Seth MacFarlane Charges Into World War II with New Adaptation of Classic Herman Wouk Novel “The Winds of War”

On February 6, 1983, a nine year old version of the jaded and cynical scribe that is currently hammering out this article begged, cajoled and pleaded with his benevolent parents to allow him to stay up well past his bedtime so that he might watch an epic and sweeping television mini-series called The Winds of War. Within the course of two hours and some change, my narrow existence was forever changed, my little world completely cracked in half as I lapped up ABC’s and director Dan Curtis’ adaptation of Herman Wouk’s classic novel about an American Naval family swept up in the events leading up to the second World War. I was a confirmed fan and unapologetically so.

 The generations-spanning television historical epics were all of the rage in the 1980s (and, in a diminished capacity, the beginning part of the 1990s) and they held an entire generation enthralled as they thrilled to the romantic drenched big-intimate stories: Holocaust, The Thorn Birds, The North and the South and, of course, The Winds of War and its sequel/follow-up, War and Remembrance. Too fine of a point cannot be put on how much a part of our cultural DNA these magnum opus productions were.

 In an early morning announcement, it was revealed that Family Guy creator Seth MacFarlane will be adapting and shepherding a new production of Herman Wouk’s classic novel The Winds of War as the first project in his $200 million deal with NBCUniversal. This announcement comes on the heels of the well-regarded funny man’s departure from longtime home studio at 20th Television. The new version will also be produced as a mini-series, just like the Robert Mitchum-Jan Michael Vincent ’83 effort, although this longtime Wouk acolyte cannot help but note the irony of a property so connected to ABC (which produced and aired the original and its sequel) finding new digs with the NBC folks. The ultimate outlet that broadcasts the finished project is still nebulous as Universal Content Productions shops it to cable networks along with streaming services.

 Although details such as casting, filming locations and the like are still being ironed out, we do know that MacFarlane and scribe Seth Fisher will co-pen their new spin on the classic story as well as executive produce it. Fuzzy Door (a production arm operated by Seth MacFarlane) president Erica Higgins will also serve as an exec producer on the project.

 In a statement, MacFarlane said that he “can’t think of a more exciting project with which to launch my creative partnership with UCP than Herman Wouk’s The Winds of War. I’ve been a devoted fan of Wouk’s WWII epic for decades, and its depiction of small-scale human endurance in the face of large-scale global upheaval has never been more relevant than it is today. In my very first meeting with Dawn Olmstead (the president of UCP), we connected over this project – I learned that she herself comes from a Naval family – and to bring it to fruition under her stewardship and that of her UCP team will be a perfect fit for all. We can’t wait to get started.”

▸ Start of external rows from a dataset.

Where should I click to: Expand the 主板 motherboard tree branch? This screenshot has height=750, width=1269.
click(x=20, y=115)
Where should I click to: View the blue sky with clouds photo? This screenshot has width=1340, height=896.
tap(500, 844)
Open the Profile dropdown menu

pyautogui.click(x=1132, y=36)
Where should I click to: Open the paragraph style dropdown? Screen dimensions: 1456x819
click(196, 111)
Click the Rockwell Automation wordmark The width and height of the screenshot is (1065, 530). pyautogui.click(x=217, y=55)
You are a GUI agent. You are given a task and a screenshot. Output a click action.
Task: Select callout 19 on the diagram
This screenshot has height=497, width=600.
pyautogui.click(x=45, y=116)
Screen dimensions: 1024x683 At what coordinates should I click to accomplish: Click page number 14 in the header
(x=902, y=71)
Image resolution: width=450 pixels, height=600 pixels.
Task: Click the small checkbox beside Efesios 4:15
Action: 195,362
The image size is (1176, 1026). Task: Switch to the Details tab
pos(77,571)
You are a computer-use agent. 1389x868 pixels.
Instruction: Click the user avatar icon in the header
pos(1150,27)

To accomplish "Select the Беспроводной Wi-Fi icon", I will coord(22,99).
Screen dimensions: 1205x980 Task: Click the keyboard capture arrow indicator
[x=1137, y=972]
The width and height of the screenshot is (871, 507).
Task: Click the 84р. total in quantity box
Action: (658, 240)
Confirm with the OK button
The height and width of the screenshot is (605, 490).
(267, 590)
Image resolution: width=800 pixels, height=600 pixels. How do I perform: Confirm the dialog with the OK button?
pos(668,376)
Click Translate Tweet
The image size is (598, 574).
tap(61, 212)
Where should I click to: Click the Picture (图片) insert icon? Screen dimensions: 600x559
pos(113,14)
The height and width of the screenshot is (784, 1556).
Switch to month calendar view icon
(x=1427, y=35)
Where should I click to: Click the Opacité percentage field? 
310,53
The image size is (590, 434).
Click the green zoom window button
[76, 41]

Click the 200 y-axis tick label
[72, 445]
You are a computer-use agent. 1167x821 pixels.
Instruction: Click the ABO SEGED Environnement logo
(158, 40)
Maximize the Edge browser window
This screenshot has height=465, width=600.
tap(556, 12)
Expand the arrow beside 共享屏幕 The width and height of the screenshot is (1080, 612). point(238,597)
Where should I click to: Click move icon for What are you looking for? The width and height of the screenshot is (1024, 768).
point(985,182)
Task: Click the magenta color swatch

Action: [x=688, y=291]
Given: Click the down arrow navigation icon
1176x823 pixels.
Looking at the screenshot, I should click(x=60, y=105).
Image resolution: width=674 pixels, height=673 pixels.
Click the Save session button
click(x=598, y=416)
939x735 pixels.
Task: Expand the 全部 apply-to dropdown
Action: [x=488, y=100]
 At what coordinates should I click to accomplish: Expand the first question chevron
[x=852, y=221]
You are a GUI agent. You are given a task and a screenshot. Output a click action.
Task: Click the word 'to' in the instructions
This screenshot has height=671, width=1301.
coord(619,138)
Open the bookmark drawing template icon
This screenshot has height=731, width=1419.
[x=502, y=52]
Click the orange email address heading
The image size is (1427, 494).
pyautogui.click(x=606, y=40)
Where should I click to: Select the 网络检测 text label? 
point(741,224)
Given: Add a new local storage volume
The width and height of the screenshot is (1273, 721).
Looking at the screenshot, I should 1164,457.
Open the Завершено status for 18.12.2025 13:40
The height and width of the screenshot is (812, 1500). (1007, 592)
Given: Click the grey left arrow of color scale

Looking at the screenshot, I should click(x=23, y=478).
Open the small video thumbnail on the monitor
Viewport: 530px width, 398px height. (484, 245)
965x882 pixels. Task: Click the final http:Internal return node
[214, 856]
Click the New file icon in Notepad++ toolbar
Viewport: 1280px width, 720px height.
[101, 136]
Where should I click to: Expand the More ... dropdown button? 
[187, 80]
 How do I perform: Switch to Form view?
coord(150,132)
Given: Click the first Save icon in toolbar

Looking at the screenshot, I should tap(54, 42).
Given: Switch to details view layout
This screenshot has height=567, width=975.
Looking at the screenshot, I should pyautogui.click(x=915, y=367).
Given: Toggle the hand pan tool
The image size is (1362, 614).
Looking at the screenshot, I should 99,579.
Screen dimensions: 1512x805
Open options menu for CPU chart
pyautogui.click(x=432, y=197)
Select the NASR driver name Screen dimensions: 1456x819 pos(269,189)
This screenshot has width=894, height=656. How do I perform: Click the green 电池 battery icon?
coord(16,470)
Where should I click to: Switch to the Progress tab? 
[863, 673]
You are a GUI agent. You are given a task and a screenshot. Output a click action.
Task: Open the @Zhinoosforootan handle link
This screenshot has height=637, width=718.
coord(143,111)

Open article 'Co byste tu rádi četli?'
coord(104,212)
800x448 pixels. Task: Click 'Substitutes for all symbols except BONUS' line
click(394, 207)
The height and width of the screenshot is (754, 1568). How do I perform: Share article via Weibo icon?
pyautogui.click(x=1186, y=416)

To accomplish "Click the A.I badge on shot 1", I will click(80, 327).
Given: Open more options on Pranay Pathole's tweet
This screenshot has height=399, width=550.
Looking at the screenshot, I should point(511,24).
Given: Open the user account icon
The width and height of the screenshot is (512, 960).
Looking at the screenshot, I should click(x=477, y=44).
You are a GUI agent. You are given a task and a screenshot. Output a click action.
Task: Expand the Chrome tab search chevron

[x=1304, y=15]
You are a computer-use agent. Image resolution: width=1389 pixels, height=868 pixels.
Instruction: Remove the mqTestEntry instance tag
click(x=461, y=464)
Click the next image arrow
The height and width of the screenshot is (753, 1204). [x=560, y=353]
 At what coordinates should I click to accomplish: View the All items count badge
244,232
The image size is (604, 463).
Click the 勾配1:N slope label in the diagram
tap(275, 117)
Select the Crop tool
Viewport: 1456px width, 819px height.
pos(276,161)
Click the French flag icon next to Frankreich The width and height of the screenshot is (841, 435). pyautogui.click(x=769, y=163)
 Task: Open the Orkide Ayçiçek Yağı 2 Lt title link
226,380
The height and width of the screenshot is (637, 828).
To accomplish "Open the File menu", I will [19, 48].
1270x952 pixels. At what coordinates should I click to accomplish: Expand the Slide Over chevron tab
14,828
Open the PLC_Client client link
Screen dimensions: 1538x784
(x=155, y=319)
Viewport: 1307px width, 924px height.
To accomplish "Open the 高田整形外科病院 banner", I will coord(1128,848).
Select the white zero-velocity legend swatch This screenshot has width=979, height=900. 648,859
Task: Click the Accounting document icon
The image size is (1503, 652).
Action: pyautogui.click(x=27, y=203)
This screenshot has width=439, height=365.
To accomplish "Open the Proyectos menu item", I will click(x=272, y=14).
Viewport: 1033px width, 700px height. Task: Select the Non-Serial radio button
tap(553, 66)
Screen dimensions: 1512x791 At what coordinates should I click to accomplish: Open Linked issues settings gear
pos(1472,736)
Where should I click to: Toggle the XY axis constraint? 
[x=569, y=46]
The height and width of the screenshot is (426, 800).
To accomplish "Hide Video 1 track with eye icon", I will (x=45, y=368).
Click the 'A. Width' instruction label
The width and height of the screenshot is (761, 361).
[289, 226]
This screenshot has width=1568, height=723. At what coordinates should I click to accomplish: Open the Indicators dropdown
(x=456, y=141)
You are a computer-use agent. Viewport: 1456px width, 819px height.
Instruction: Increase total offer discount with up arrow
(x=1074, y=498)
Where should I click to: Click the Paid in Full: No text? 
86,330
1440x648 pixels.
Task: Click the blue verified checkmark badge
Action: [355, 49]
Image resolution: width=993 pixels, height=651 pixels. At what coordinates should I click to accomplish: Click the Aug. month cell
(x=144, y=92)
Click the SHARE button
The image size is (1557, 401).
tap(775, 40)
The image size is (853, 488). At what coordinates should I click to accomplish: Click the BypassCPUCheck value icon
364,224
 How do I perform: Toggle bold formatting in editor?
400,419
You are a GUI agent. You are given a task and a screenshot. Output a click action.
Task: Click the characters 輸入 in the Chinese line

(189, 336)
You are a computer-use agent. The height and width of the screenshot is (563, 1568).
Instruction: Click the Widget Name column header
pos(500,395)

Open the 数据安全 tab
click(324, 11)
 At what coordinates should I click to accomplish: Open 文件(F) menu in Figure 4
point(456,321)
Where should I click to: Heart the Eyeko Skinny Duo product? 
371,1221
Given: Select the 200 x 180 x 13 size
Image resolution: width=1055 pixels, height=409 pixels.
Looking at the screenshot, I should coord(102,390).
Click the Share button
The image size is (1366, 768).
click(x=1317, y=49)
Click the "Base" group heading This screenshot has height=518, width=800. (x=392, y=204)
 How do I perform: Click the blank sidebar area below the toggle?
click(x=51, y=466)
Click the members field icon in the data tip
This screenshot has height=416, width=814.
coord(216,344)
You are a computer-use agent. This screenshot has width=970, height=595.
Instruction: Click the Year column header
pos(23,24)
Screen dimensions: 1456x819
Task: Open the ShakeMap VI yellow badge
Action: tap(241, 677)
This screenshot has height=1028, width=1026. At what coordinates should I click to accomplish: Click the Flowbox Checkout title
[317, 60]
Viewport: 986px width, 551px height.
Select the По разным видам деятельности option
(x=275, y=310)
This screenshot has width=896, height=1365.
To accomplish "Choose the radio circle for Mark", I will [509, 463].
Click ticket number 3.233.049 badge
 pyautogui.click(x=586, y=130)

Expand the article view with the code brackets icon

 The woman of the hour – Dawn Olmstead – had this to say about the impending Winds of War project: “We are thrilled to announce The Winds of War (and War and Remembrance) as the first of many projects we are developing with Fuzzy Door. This is an epic story of valor, perseverance, survival and family that will be retold through a current lens. I’m very excited about our partnership with Seth as he looks to expand his oeuvre in the next phase of his career.”

 War and Remembrance is Wouk’s mamba jahamba of a sequel that closes the story began in The Winds of War and Olmstead’s mention of a future filming, too, of the second half of the story of the Henry family as they navigate through WWII is exciting and reveals the breadth and scope this production will have.

 Unpacking a few things with this announcement: Seth MacFarlane truly looks to be expanding beyond the territory of his animation empire with the announcement of a Winds of War and War and Remembrance production and it will be intriguing to see the cast UCP can build up for what promises to be a long shoot. A bit of backseat driver advise: As an avid fan of the original Winds, might I suggest a back-to-back shoot for the first novel and it’s even more ambitious sequel? Many fans felt shortchanged when ABC, after a seven year gap between productions, filmed War and Remembrance without the services of some of the stellar cast from Winds such as Jan-Michael Vincent, Ali MacGraw and John Houseman. In these specific instances, the actors had either been locked into other projects by the time the sequel was ready to roll, had extenuating personal issues which precluded their involvement or had simply aged out of their roles by 1990. Don’t allow that to happen with this iteration: Find talented actors and lock them in with a solid contract and – most importantly – shoot these towering behemoths either back to back or with a very small window between the first and second half of the story.

 The Winds of War was a bellwether for many people, both in and out of the entertainment industry. With any luck, this new version will pull off the same trick for a whole new crop of potential fans out there. The nine year old version of me will be watching and dreaming.